Given text ::
------------------------------------

Whereas once you have traction with some core product, you should fairly quickly be able to get to key targets or metrics that matter as indicators of progress. You should be able to say, “Here are our short-, medium-, and long-term goals to really build this out.” Because usually once you initially get traction you still have a lot of work to do to take advantage of it and to expand on it.

There is a balance between focusing too much on either the short term or the long term. The key to me is having two documents. The first—at Stripe, we’re calling them charters—articulates the long-term view of why this team or this product or this company exists, what its overarching strategy is, and what success would look like over even a three-to-five year period. And then the second is a shorter-term plan: “Okay, in the near term, then, what are we trying to get done?” That can look like a results- based management model or an OKR—objectives and key results— model. But it’s some way that a team can say, “This is where we’re going long term. And on a quarterly basis, this is where we’re focusing. We’re hoping to move X and Y metrics.”

If you’re working on an early-stage product, even within a company that has a more mature product, that shorter-term plan looks different. You probably don’t know what X and Y metrics are yet. You’re still in the milestone mode. Any planning process needs to accommodate product life cycle, if you will. You want to establish buckets that the company understands to capture each of the product stages you have.

At every stage, though, you want to find a balance between that longterm charter (“Why do we exist?”) and the short-term plan (“What are we going to do?”).

Elad: How do you think about iterating on each of those? For example, should the long-term charter be refreshed annually? Semi-annually? What’s the cadence for that document versus the cadence for your goal-setting or OKR document?

Claire: I think a charter needs a re-look roughly annually. And the goal-setting and OKRs is probably more like quarterly or bi-annually, depending on what kind of product you have. One thing that we do annually now—in addition to the charters—is set company metric targets for the coming year. We’re adjusting the plans against those targets every quarter too.

Elad: How far ahead do you think your charter or strategic plan should go?

Claire: One thing that I have really thought about is the set of what I’m going to call “founding documents” that are really important for any company to have, especially as you get beyond, say, 50 or 100 people. That includes your mission statement and your vision, but also your overarching longterm goals. When we wrote that document for Stripe, I thought of as it the three-to-five-year plan. But we just called it long-term goals publicly in the company. And if you read those goals again today—and I worked on them, the leadership team worked on them, three years ago—they’re still the same. And I don’t think they’re actually going to change even in three to five years. They’re our long-term goals.

Then the other thing you have is your operating principles or your values or whatever vocabulary you choose. You need to codify a set of principles and behaviors and then cohere to them, culturally. And those founding documents shouldn’t change very often. We refresh those operating principles every year, but they don’t change that meaningfully. I don’t think founding documents should change frequently.

“You need to codify a set of principles and behaviors and then cohere to them, culturally.”

– Claire Hughes Johnson

When it comes to a given product or area of the business, then the longest you’re probably going to project out is three years. Because things are changing so rapidly when you’re at a growth stage that you can’t really go much past that. We have a finance plan where we try to look three years out so we can test some of our assumptions. But we’d be pretty hard-pressed to make that meaningful in a five-year period.

------------------------------------

Recorded information ::
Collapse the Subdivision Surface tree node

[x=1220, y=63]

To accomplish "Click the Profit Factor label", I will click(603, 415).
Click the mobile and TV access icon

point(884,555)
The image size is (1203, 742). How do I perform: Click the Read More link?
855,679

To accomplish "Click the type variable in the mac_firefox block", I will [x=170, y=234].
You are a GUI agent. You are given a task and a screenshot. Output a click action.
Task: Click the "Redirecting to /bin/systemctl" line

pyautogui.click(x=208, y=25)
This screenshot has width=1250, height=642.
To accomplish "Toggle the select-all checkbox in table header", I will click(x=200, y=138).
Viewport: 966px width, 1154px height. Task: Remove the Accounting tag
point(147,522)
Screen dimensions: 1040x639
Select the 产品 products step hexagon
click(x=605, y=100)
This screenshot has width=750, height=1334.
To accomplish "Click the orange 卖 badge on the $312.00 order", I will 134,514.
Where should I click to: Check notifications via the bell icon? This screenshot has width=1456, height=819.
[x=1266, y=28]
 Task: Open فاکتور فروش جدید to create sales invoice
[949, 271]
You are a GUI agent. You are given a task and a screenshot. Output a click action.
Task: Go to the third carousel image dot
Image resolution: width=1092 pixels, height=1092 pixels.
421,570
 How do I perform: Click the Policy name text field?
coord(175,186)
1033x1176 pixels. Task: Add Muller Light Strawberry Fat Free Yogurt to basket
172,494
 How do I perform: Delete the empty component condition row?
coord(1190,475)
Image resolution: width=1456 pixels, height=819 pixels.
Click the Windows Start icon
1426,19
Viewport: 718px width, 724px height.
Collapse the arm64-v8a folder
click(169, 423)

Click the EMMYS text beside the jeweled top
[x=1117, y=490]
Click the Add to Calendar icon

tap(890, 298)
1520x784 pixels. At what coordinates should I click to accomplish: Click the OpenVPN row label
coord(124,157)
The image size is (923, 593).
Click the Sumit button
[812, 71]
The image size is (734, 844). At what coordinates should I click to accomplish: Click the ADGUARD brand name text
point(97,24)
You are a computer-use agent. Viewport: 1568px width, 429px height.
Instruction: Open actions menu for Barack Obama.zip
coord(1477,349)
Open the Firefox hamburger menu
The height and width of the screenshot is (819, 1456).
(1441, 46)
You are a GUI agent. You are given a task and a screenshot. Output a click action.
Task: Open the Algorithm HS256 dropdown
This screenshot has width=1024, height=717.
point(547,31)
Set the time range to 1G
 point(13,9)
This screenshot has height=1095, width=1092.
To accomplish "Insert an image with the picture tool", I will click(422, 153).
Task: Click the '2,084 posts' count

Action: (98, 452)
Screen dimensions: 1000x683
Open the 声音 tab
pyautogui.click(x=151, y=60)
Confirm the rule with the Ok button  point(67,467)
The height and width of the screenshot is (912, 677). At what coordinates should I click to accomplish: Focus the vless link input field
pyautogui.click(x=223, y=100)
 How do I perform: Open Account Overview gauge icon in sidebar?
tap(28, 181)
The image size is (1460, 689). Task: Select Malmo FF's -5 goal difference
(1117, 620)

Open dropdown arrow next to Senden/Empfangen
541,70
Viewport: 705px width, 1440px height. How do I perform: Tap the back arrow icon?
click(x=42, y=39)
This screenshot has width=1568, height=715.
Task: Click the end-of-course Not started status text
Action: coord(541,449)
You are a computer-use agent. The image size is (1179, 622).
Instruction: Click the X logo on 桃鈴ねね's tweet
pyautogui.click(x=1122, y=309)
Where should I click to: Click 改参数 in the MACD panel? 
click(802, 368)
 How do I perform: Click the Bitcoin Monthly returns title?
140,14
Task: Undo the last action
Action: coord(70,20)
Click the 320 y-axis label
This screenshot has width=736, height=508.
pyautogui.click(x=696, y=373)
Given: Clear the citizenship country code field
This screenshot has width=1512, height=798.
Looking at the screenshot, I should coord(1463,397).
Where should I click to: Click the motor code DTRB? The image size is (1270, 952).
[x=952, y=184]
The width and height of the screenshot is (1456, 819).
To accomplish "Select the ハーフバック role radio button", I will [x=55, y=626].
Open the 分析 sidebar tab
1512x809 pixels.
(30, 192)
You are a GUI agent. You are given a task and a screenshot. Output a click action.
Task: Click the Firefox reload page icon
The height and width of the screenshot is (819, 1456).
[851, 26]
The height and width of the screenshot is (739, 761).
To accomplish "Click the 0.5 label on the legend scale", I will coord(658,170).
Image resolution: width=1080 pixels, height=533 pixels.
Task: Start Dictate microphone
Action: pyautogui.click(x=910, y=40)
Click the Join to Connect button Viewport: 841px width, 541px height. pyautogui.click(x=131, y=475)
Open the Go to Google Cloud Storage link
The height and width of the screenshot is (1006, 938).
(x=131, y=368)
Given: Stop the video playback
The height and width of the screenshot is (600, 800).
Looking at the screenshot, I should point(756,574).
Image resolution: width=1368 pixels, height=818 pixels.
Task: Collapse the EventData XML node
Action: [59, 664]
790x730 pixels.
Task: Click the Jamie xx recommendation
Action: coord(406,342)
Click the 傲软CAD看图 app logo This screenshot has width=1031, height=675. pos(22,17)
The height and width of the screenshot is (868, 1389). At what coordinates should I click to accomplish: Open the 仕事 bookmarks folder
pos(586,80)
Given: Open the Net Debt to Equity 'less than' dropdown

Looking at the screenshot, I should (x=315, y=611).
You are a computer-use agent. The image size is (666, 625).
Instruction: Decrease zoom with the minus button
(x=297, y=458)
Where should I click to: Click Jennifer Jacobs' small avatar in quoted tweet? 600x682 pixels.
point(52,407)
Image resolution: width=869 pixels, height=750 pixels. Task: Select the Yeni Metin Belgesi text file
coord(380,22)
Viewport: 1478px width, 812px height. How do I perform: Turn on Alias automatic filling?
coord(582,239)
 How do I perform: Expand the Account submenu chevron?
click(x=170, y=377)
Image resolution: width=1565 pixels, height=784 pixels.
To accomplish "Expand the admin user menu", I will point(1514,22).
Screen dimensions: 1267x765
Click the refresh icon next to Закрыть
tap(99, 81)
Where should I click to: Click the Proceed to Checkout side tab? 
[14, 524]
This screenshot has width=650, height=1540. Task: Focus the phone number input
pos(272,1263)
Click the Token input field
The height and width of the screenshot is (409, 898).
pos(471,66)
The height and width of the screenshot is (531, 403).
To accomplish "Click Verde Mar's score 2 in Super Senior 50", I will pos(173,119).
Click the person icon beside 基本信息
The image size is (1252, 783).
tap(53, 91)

------------------------------------

Goals ::
1. In the interview about company planning, how often does Claire say a charter should be looked at again?
2. Reproduce word for word the stretch of the interview about company planning from "Elad: How far ahead" through "our long-term goals.".
3. Pick up the interview about company planning after its last sentence and keep it going.

Answers provided ::
1. Roughly once a year.

2.
Elad: How far ahead do you think your charter or strategic plan should go?

Claire: One thing that I have really thought about is the set of what I’m going to call “founding documents” that are really important for any company to have, especially as you get beyond, say, 50 or 100 people. That includes your mission statement and your vision, but also your overarching longterm goals. When we wrote that document for Stripe, I thought of as it the three-to-five-year plan. But we just called it long-term goals publicly in the company. And if you read those goals again today—and I worked on them, the leadership team worked on them, three years ago—they’re still the same. And I don’t think they’re actually going to change even in three to five years. They’re our long-term goals.

3.
Elad: Who do you think should own generation and implementation of charters and OKRs? When I was at Twitter, for example, I was asked to help implement OKRs across the company, and at the time the company was 500 people. So it needed Dick Costolo, who was CEO at the time, to pound the table for us. Because, at that scale, unless you have the leader of the company reminding everybody, things like that just aren’t going to happen. It was so late in the evolution of the company.

At what scale people should adopt these different processes? And then who do you think should own them on an ongoing basis?

Claire: I think adopting some planning framework early will serve a company well. I was giving a talk recently at a startup, and they asked what operating processes I thought should be in place when. I told them that I’m not going to tell you which operating processes you should put in place. But I will tell you that you need them, and you need them sooner than you realize.

The analogy I drew was to games, or sports. I said, “You know why playing a game is fun? Because it has rules, and you have a way to win. Picture a bunch of people showing up at some athletic field with random equipment and no rules. People are going to get hurt. You don’t know what you’re playing for, you don’t know how to win, you don’t know how to score, and you don’t know what the objectives are.”

Everyone was nodding along—and this is a 40-person startup—but I could tell that they’re struggling, because they don’t really have any core goals. They’re definitely in a product/market-fit, find-our-way mode, so I don’t think they should have anything too heavy. But organizations need constraints and objectives to optimize against, so that people can actually independently make decisions.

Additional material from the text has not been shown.